## Provided records
====

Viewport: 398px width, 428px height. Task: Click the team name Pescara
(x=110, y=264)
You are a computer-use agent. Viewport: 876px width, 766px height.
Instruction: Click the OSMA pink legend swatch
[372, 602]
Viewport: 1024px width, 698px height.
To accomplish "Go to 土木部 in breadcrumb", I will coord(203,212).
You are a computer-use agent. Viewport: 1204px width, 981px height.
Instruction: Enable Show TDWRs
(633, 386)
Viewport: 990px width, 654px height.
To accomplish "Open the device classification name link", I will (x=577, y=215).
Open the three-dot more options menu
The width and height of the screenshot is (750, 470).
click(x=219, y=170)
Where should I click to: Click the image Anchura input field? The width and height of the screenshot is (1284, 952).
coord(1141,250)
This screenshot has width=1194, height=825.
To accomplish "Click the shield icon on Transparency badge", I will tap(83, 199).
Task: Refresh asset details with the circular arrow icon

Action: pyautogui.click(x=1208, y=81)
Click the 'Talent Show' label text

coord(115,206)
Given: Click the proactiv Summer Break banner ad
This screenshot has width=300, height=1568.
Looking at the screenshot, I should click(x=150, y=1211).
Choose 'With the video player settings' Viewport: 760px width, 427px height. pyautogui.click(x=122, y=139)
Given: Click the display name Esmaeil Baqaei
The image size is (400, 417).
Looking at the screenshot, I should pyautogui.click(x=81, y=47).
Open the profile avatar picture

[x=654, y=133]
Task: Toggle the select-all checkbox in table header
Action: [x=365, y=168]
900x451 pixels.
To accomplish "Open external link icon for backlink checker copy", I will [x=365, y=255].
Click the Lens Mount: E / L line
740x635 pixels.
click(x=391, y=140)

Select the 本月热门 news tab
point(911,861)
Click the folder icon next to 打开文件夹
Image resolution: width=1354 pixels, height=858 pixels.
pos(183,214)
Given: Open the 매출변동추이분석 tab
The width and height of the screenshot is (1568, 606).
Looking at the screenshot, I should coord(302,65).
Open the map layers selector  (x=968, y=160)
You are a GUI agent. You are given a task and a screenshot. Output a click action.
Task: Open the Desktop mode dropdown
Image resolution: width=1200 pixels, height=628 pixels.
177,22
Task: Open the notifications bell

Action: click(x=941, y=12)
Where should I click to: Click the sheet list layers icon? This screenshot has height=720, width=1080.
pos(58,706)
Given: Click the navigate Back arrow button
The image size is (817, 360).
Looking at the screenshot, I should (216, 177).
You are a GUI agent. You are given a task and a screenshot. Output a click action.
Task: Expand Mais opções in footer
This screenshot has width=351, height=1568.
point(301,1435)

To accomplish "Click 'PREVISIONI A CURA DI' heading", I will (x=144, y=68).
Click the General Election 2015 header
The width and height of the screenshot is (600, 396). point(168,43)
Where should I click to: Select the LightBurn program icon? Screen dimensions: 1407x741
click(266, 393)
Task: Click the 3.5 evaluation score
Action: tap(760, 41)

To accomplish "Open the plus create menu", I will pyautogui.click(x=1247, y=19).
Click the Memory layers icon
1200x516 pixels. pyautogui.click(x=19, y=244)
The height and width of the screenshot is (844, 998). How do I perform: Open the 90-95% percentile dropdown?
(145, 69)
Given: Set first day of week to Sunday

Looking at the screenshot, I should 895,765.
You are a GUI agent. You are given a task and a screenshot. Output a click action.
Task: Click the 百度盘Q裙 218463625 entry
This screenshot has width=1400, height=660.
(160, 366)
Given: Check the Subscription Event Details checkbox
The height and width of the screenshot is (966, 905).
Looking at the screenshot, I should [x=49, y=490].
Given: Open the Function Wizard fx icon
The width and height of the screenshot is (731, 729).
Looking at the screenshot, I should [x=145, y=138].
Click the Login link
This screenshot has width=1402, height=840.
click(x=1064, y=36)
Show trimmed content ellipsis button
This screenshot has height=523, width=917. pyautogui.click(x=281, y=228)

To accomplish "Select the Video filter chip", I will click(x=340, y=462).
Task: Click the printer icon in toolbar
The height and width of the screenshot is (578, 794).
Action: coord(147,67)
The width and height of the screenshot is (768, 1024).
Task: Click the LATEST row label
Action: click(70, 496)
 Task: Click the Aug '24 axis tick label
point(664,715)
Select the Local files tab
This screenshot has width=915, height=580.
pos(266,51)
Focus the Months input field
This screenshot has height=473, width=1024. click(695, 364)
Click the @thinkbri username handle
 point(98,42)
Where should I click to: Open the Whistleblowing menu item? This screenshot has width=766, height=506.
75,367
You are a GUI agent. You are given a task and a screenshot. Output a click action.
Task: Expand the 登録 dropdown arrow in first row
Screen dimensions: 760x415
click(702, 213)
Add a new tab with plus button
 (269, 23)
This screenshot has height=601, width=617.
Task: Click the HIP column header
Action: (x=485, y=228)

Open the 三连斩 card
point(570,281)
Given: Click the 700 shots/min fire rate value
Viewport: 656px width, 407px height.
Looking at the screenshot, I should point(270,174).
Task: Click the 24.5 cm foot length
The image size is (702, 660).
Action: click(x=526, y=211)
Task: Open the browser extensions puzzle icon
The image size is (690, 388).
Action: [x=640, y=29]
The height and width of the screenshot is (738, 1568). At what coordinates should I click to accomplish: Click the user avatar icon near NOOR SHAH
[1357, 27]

====

## Required action
Write out the whole listing again, exactly as it stands.

## Output of the task
Viewport: 398px width, 428px height. Task: Click the team name Pescara
(x=110, y=264)
You are a computer-use agent. Viewport: 876px width, 766px height.
Instruction: Click the OSMA pink legend swatch
[372, 602]
Viewport: 1024px width, 698px height.
To accomplish "Go to 土木部 in breadcrumb", I will coord(203,212).
You are a computer-use agent. Viewport: 1204px width, 981px height.
Instruction: Enable Show TDWRs
(633, 386)
Viewport: 990px width, 654px height.
To accomplish "Open the device classification name link", I will (x=577, y=215).
Open the three-dot more options menu
The width and height of the screenshot is (750, 470).
click(x=219, y=170)
Where should I click to: Click the image Anchura input field? The width and height of the screenshot is (1284, 952).
coord(1141,250)
This screenshot has width=1194, height=825.
To accomplish "Click the shield icon on Transparency badge", I will tap(83, 199).
Task: Refresh asset details with the circular arrow icon

Action: pyautogui.click(x=1208, y=81)
Click the 'Talent Show' label text

coord(115,206)
Given: Click the proactiv Summer Break banner ad
This screenshot has width=300, height=1568.
Looking at the screenshot, I should click(x=150, y=1211).
Choose 'With the video player settings' Viewport: 760px width, 427px height. pyautogui.click(x=122, y=139)
Given: Click the display name Esmaeil Baqaei
The image size is (400, 417).
Looking at the screenshot, I should pyautogui.click(x=81, y=47).
Open the profile avatar picture

[x=654, y=133]
Task: Toggle the select-all checkbox in table header
Action: [x=365, y=168]
900x451 pixels.
To accomplish "Open external link icon for backlink checker copy", I will [x=365, y=255].
Click the Lens Mount: E / L line
740x635 pixels.
click(x=391, y=140)

Select the 本月热门 news tab
point(911,861)
Click the folder icon next to 打开文件夹
Image resolution: width=1354 pixels, height=858 pixels.
pos(183,214)
Given: Open the 매출변동추이분석 tab
The width and height of the screenshot is (1568, 606).
Looking at the screenshot, I should coord(302,65).
Open the map layers selector  (x=968, y=160)
You are a GUI agent. You are given a task and a screenshot. Output a click action.
Task: Open the Desktop mode dropdown
Image resolution: width=1200 pixels, height=628 pixels.
177,22
Task: Open the notifications bell

Action: click(x=941, y=12)
Where should I click to: Click the sheet list layers icon? This screenshot has height=720, width=1080.
pos(58,706)
Given: Click the navigate Back arrow button
The image size is (817, 360).
Looking at the screenshot, I should (216, 177).
You are a GUI agent. You are given a task and a screenshot. Output a click action.
Task: Expand Mais opções in footer
This screenshot has width=351, height=1568.
point(301,1435)

To accomplish "Click 'PREVISIONI A CURA DI' heading", I will (x=144, y=68).
Click the General Election 2015 header
The width and height of the screenshot is (600, 396). point(168,43)
Where should I click to: Select the LightBurn program icon? Screen dimensions: 1407x741
click(266, 393)
Task: Click the 3.5 evaluation score
Action: tap(760, 41)

To accomplish "Open the plus create menu", I will pyautogui.click(x=1247, y=19).
Click the Memory layers icon
1200x516 pixels. pyautogui.click(x=19, y=244)
The height and width of the screenshot is (844, 998). How do I perform: Open the 90-95% percentile dropdown?
(145, 69)
Given: Set first day of week to Sunday

Looking at the screenshot, I should 895,765.
You are a GUI agent. You are given a task and a screenshot. Output a click action.
Task: Click the 百度盘Q裙 218463625 entry
This screenshot has width=1400, height=660.
(160, 366)
Given: Check the Subscription Event Details checkbox
The height and width of the screenshot is (966, 905).
Looking at the screenshot, I should [x=49, y=490].
Given: Open the Function Wizard fx icon
The width and height of the screenshot is (731, 729).
Looking at the screenshot, I should [x=145, y=138].
Click the Login link
This screenshot has width=1402, height=840.
click(x=1064, y=36)
Show trimmed content ellipsis button
This screenshot has height=523, width=917. pyautogui.click(x=281, y=228)

To accomplish "Select the Video filter chip", I will click(x=340, y=462).
Task: Click the printer icon in toolbar
The height and width of the screenshot is (578, 794).
Action: coord(147,67)
The width and height of the screenshot is (768, 1024).
Task: Click the LATEST row label
Action: click(70, 496)
 Task: Click the Aug '24 axis tick label
point(664,715)
Select the Local files tab
This screenshot has width=915, height=580.
pos(266,51)
Focus the Months input field
This screenshot has height=473, width=1024. click(695, 364)
Click the @thinkbri username handle
 point(98,42)
Where should I click to: Open the Whistleblowing menu item? This screenshot has width=766, height=506.
75,367
You are a GUI agent. You are given a task and a screenshot. Output a click action.
Task: Expand the 登録 dropdown arrow in first row
Screen dimensions: 760x415
click(702, 213)
Add a new tab with plus button
 (269, 23)
This screenshot has height=601, width=617.
Task: Click the HIP column header
Action: (x=485, y=228)

Open the 三连斩 card
point(570,281)
Given: Click the 700 shots/min fire rate value
Viewport: 656px width, 407px height.
Looking at the screenshot, I should point(270,174).
Task: Click the 24.5 cm foot length
The image size is (702, 660).
Action: click(x=526, y=211)
Task: Open the browser extensions puzzle icon
The image size is (690, 388).
Action: [x=640, y=29]
The height and width of the screenshot is (738, 1568). At what coordinates should I click to accomplish: Click the user avatar icon near NOOR SHAH
[1357, 27]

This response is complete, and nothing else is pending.